YOLOv8 is the latest installment of the YOLO family, developed by the same company which is behind the YOLOv5 architecture, the Ultralytics team. They not only set new highs on the COCO benchmark for object detection but also streamlined their instance segmentation algorithm and really hit a home run. With its intuitive CLI, it is one of the user-friendliest instance segmentation implementations we have come across.
In this tutorial, we are going to train a YOLOv8 instance segmentation model using the trainYOLO platform on a custom dataset. As an example, we will develop a nucleus (instance) segmentation model, which can be used to count and analyze nuclei on microscopic images. Before you start, make sure you have a trainYOLO account. If not, you can create a free account here.
We start by creating a new project, which will hold our images and trained models, by clicking on the green ‘plus’ icon. We will set the project visibility to Public, the name to nuclei segmentation, set the annotation type to Instance Segmentation, and set a single category nucleus. If you have multiple categories, you can add more.
To upload the images to our project, we go to the data tab and click on the green ‘plus’ icon. We select the images we’d like to upload and click upload. In this example, we will upload 197 images of microscopic images from the BBBC039 dataset.
Once we have uploaded the images, we start labeling. By clicking on an image, you enter the labeling editor. For labeling instances, we provide two tools: the paintbrush and the polygon tool. Depending on the use case, one might be preferred over the other one. In the example below, you can see both paintbrush and polygon in action. You can increase the paintbrush size by scrolling up or down. To confirm an instance, press the SPACE bar. Note that if you have multiple object categories, you need to set the right category using the drop-down list on top before confirming. Once finished labeling the entire image, you can use the arrow keys on top to go to the next image or select a specific one in the carousel at the bottom.
Once we have labeled around 50 images, we start training the first YOLOv8 segmentation model. This way, we can accelerate the labeling of the other images using model-assisted labeling.
Once you have labeled enough images, you can start training your YOLOv8 model. While you can train both locally or using cloud providers like AWS or GCP, we will use our preconfigured google Colab notebooks. Therefore, we go to the model's tab and choose the YOLOv8 notebook by clicking on the green ‘plus’ icon.
This will open our preconfigured notebook for YOLOv8 instance segmentation. We fill in our API key (which you’ll get by clicking on your avatar next to your username) and our project name. We leave the other parameters to their default values and start the training session by clicking on “Runtime” => “Run all”. This will download your dataset, start training a model and upload the trained model to our platform.
After training, you can see the first version added to the model’s tab. It has a mask mAP@.5 of 0.921 and a mask mAP@.5-.95 of 0.62.

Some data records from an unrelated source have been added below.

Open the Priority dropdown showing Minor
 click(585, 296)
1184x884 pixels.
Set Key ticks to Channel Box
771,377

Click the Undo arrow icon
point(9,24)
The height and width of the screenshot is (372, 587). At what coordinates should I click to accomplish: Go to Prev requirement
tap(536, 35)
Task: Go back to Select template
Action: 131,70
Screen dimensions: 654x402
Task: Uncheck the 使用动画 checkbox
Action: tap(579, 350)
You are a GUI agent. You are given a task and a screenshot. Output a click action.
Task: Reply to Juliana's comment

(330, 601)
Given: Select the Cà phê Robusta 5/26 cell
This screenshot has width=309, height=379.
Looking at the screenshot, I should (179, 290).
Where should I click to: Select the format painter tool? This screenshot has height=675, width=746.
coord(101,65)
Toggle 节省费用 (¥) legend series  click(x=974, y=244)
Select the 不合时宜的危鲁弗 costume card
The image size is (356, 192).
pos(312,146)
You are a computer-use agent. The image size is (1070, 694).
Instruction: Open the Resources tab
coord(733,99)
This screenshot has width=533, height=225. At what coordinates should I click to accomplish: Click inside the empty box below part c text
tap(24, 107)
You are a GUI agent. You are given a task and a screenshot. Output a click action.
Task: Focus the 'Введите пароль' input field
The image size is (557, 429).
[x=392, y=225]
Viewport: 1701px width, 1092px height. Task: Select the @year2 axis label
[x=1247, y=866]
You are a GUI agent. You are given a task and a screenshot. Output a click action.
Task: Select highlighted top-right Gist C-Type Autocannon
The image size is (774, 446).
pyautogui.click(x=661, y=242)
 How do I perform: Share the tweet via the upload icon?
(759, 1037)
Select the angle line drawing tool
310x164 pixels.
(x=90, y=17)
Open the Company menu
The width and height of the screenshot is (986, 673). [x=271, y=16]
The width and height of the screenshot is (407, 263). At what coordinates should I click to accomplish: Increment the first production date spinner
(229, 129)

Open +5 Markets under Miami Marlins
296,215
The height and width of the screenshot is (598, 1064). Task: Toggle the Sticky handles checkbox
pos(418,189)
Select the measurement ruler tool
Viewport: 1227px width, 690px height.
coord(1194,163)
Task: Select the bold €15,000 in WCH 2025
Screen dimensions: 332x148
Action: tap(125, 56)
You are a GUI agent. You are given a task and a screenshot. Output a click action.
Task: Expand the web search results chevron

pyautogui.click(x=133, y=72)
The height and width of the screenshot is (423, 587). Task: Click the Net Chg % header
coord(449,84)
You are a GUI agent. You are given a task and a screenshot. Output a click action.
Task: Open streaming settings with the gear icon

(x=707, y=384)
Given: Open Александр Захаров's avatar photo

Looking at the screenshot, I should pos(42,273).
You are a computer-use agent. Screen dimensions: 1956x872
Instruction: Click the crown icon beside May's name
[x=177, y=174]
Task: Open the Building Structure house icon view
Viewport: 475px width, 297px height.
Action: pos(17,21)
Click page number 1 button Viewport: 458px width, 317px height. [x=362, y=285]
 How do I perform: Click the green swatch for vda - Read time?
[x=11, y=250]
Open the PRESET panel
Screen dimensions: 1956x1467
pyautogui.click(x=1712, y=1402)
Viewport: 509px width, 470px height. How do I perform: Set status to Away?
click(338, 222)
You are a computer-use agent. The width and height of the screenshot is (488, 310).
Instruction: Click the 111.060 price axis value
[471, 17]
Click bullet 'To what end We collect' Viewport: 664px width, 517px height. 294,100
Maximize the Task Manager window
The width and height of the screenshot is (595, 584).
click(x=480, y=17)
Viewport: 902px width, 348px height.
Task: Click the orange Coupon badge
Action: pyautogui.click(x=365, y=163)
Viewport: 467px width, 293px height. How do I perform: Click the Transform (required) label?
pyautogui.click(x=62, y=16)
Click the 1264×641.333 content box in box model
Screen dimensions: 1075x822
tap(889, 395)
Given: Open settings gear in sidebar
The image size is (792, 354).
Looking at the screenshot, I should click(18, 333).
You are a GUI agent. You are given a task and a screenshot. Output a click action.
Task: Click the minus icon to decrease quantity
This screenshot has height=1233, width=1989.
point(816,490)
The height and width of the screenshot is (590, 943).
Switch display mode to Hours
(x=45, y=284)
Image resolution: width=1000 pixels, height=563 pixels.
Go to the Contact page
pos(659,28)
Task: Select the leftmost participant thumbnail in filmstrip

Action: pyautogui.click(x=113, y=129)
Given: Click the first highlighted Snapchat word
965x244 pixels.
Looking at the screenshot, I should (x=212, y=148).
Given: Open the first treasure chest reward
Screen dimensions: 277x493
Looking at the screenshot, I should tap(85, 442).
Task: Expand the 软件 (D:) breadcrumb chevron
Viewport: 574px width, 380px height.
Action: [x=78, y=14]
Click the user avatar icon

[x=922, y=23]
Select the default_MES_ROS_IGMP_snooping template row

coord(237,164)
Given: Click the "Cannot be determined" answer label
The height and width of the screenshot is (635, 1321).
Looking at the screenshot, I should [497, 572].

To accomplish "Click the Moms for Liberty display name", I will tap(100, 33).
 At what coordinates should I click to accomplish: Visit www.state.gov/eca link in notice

We can now use our first trained model as a labeling assistant, using so-called model-assisted labeling. Each time you add a new model (version) to your project, this latest version will be used as the labeling assistant. Instead of labeling an image from scratch, you now only need to verify or correct the model predictions. This dramatically speeds up the labeling process.
To use the labeling assistant, click on the magic paintbrush icon in the left menu. This will load the model predictions. Next, adapt or remove unwanted instances using the paintbrush or polygon tool. Note that you can set the brush (and polygon) on erase mode.
After labeling more images using the model-assisted labeling approach, we trained another version, this time on all 197 images. As can be seen below, the mask mAP@.5 increased from 0.921 to 0.939, and the mask mAP@.5-.95 increased from 0.62 to 0.65.
Once you have labeled more images, you can train more versions and change the hyperparameters like image size, model type, etc. to optimize your model. Have fun training models!